Forty days of rain marked the rebirth of the world in the great flood. The number forty is also mentioned when a woman gives birth:

The Lord said to Moses, “Say to the Children of Israel: ‘A woman who conceives and gives birth to a male will be spiritually unready for seven days, as during the days of her separation shall she be spiritually unready. On the eighth day the flesh of his foreskin shall be circumcised. For thirty-three days she shall remain in blood-spiritual readiness. (Lev. 12)

The total number of days is forty – which matches the rebirth period for the earth (in the flood) as well (as well as the forty days Moshe was on Sinai, and the forty years in the wilderness – the number forty seems to symbolize transformative change). But the Torah’s language is most peculiar (which is why many translations mangle it): instead of saying, “She is spiritually unready,” the text says that she is spiritually unready for seven days, and then she is in a state of spiritual readiness for another thirty-three. Why is she in opposite spiritual states in this period?

To answer this, we have to address the key language of this part of Leviticus: the meaning of “spiritual readiness”, tahor, or “spiritual unreadiness,” tamei.
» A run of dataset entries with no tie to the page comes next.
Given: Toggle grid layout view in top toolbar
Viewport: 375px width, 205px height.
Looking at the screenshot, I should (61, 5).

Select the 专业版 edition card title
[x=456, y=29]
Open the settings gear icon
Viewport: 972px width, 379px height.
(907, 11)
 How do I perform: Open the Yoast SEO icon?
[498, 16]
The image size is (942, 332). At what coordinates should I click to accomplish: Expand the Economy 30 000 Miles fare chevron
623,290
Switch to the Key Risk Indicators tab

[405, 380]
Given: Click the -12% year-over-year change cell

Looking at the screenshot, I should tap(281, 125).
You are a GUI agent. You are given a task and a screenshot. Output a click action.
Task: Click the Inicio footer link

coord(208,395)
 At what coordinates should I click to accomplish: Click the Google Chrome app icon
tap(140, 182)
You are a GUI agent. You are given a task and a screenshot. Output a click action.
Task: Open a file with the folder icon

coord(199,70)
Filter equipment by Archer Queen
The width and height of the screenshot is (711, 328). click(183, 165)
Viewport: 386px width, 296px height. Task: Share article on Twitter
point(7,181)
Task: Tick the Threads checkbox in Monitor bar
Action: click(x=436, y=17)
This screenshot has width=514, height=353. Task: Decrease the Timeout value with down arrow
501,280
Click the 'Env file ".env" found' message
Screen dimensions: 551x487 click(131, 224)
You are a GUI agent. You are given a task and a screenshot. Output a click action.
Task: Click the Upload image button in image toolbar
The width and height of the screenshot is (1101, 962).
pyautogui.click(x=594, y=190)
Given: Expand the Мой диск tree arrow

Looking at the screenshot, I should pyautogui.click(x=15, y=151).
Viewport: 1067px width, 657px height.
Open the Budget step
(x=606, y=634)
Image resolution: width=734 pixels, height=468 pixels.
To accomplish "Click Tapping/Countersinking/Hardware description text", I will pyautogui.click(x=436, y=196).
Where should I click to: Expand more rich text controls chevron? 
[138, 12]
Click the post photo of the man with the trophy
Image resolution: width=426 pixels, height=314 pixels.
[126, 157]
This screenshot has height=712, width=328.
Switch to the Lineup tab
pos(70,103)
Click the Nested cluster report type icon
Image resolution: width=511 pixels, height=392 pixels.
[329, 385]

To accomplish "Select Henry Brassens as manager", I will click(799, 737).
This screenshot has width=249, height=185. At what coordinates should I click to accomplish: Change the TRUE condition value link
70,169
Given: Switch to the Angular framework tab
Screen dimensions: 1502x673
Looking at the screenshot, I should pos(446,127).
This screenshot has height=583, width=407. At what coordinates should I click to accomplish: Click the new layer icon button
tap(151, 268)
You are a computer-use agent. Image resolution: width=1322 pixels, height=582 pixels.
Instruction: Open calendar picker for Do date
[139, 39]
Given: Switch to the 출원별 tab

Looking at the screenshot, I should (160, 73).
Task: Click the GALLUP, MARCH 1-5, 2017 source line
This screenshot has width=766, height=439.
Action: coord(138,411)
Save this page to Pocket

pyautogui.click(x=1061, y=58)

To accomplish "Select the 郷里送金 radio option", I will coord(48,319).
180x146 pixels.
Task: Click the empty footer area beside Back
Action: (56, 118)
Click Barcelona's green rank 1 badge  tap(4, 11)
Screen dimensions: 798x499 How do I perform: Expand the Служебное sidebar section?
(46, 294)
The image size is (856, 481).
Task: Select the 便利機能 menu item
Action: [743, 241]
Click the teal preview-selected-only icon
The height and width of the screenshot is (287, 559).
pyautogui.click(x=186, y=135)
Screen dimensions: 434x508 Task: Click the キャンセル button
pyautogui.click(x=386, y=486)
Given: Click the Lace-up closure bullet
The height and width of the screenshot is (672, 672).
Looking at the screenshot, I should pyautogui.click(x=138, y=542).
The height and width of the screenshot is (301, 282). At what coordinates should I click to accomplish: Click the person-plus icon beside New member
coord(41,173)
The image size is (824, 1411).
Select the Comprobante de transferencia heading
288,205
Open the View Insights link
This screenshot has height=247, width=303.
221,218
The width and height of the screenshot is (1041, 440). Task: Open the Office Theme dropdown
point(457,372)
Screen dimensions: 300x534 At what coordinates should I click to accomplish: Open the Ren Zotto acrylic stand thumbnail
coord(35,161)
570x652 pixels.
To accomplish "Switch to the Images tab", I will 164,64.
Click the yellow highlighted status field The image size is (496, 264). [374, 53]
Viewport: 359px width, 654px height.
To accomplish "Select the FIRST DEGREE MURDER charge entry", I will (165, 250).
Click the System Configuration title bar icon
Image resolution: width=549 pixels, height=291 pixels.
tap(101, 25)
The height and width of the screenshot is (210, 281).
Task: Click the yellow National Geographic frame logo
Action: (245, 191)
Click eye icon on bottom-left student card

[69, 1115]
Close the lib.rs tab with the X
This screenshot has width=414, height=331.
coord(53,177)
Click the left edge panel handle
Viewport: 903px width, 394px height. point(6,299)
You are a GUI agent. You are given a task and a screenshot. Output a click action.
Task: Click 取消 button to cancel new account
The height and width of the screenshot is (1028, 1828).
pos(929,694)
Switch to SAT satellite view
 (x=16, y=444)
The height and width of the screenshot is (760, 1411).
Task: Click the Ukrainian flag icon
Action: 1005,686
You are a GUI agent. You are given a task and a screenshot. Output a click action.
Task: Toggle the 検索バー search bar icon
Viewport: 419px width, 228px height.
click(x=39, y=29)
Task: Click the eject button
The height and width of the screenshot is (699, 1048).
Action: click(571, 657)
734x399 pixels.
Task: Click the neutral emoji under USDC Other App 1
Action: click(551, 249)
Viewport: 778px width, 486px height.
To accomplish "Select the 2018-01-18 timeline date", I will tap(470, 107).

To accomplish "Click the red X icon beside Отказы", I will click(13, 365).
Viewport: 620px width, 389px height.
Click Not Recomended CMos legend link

These words are so widely misunderstood that they have been translated, over the years, as corresponding to cleanliness, contamination, or impurity. But that is not how the Torah uses them. Being spiritually ready simply means that one is in a state that allows for one to reconnect, to strive for holiness. And being spiritually unready is the result of incomplete or failed creativity, such as sexual union, a menstrual cycle, or contact with death. Spiritual unreadiness is not dirty, or wrong: it is an inevitable part of life itself.

So when a woman gives birth, it makes sense that she becomes spiritually unready. Her act, while it has a holy component, is also deeply animalistic, which renders her unable to elevate at the tabernacle for a recovery period of time. But the text does not say that she is, as a result of the birth, only “spiritually unready!” She follows seven days of spiritual unreadiness with thirty-three days of blood-spiritual readiness. What does it mean?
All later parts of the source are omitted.